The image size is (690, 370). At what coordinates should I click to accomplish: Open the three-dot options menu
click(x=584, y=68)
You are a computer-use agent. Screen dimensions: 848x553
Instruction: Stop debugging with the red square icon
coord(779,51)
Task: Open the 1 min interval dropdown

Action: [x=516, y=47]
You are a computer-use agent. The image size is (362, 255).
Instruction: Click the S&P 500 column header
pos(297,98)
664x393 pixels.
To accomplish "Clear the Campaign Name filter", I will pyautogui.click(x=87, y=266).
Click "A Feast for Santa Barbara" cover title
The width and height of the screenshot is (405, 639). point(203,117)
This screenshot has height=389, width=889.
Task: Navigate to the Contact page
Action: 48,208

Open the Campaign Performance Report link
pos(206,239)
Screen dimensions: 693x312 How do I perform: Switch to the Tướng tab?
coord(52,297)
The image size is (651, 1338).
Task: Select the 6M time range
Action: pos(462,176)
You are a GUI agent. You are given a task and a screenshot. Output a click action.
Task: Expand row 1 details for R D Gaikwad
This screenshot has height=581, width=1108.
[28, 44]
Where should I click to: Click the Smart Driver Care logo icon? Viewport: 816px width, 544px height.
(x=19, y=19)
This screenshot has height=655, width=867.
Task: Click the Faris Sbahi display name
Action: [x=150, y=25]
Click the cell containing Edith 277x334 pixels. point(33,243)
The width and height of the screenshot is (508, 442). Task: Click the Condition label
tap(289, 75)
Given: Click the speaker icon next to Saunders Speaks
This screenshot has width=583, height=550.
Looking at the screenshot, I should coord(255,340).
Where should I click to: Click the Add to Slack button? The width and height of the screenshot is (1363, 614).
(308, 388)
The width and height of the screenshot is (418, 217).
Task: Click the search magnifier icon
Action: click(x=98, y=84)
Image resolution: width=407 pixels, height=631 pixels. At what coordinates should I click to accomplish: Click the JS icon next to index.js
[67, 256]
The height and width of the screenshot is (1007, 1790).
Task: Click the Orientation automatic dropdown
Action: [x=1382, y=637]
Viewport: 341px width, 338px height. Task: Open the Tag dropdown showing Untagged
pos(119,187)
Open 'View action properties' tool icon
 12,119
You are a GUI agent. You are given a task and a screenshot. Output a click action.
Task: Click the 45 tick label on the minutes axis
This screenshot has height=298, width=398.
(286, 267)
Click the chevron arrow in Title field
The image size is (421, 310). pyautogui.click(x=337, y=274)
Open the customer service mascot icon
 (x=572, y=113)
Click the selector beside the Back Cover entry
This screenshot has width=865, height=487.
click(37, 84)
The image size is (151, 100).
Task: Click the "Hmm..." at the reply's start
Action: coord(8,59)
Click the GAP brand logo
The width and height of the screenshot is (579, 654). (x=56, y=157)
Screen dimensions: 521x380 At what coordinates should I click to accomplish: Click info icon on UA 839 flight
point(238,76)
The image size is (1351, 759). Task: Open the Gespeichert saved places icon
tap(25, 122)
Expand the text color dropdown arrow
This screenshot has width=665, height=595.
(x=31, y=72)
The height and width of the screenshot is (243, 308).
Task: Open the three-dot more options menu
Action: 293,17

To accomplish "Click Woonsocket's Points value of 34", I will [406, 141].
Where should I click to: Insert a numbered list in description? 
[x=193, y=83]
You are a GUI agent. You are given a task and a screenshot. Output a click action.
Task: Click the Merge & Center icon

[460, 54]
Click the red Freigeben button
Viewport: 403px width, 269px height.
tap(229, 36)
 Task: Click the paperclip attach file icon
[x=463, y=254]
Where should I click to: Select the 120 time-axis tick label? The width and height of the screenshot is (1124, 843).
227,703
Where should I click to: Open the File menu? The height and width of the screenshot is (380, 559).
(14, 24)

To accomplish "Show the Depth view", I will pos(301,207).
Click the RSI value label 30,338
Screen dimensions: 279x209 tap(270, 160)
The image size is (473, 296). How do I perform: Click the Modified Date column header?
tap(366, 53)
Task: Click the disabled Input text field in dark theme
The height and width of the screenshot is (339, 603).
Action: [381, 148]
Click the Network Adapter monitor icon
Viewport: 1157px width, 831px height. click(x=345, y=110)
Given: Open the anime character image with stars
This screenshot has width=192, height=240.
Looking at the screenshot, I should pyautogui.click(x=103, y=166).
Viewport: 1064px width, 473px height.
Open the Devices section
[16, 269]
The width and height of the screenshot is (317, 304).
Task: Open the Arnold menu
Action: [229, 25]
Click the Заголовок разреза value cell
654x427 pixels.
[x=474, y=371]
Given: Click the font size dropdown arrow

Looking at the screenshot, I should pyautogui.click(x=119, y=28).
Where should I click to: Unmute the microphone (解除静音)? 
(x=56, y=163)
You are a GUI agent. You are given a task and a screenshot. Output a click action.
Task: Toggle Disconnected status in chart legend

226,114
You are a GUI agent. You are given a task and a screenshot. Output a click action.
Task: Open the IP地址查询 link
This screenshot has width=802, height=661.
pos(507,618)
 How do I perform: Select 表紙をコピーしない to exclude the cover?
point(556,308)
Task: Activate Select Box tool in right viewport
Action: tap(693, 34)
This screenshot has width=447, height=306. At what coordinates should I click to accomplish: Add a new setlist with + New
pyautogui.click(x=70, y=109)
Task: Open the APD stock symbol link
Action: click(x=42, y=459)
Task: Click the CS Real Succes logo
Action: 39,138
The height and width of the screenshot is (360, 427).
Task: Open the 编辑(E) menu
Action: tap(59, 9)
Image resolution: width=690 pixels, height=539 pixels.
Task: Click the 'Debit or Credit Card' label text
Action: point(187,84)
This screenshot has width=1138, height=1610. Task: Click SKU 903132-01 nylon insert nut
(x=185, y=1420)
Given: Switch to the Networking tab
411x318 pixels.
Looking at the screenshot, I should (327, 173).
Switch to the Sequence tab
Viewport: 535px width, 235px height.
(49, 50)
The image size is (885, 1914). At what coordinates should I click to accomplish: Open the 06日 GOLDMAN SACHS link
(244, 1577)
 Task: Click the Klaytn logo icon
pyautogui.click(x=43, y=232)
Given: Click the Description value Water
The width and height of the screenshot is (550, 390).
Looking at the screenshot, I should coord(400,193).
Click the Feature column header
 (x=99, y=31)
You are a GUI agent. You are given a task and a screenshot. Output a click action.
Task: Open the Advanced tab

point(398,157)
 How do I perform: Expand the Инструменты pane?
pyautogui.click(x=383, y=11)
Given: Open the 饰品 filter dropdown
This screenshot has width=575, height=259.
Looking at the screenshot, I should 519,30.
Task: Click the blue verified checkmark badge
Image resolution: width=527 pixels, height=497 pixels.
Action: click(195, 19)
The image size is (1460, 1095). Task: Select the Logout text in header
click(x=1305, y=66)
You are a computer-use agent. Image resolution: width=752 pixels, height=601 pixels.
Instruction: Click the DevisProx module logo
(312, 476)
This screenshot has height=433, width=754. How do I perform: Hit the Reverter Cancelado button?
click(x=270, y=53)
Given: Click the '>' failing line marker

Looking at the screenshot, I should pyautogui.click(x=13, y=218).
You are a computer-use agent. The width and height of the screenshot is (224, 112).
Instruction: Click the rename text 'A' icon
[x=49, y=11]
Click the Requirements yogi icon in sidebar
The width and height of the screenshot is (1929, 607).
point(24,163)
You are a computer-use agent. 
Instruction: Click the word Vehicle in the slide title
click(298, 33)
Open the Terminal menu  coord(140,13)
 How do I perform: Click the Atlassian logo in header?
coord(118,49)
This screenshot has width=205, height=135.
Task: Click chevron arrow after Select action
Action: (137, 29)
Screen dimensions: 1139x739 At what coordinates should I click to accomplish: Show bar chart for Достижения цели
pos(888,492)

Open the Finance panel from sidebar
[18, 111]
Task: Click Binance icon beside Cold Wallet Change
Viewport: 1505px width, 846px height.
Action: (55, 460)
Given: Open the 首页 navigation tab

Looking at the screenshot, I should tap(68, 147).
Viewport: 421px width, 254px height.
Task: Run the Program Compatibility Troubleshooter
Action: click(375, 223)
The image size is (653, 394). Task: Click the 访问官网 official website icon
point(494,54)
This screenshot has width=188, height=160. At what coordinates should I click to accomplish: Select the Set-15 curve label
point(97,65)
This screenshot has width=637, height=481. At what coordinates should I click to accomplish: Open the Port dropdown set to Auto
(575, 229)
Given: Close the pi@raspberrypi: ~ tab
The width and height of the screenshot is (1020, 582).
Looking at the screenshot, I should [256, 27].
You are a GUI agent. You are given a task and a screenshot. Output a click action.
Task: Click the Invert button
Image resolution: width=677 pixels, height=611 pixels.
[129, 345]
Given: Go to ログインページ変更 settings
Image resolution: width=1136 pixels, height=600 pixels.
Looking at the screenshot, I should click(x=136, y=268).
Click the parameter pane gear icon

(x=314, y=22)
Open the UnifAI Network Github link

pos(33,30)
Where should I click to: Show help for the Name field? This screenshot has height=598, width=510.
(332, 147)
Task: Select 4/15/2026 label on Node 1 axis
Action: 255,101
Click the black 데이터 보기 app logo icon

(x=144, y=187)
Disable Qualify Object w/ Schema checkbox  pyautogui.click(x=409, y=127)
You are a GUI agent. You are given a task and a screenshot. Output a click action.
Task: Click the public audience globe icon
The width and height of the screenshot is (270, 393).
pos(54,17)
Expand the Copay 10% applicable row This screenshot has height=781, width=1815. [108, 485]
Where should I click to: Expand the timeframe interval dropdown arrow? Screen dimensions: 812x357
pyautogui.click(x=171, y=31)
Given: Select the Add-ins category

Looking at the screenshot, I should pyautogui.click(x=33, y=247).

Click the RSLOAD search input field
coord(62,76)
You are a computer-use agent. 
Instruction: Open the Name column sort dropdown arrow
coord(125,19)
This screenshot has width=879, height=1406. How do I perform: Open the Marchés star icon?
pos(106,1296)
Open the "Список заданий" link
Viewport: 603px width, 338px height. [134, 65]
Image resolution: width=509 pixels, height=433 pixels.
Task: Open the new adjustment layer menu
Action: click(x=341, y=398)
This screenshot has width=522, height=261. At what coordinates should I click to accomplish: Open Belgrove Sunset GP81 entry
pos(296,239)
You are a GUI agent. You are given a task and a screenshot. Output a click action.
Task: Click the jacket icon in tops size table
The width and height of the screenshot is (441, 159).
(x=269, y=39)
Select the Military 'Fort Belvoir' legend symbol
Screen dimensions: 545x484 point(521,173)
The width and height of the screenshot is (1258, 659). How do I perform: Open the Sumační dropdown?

PROBLEM: The expected output is every line of the records in which the string "filter" appears.

WRITTEN SOLUTION:
To accomplish "Clear the Campaign Name filter", I will pyautogui.click(x=87, y=266).
Given: Open the 饰品 filter dropdown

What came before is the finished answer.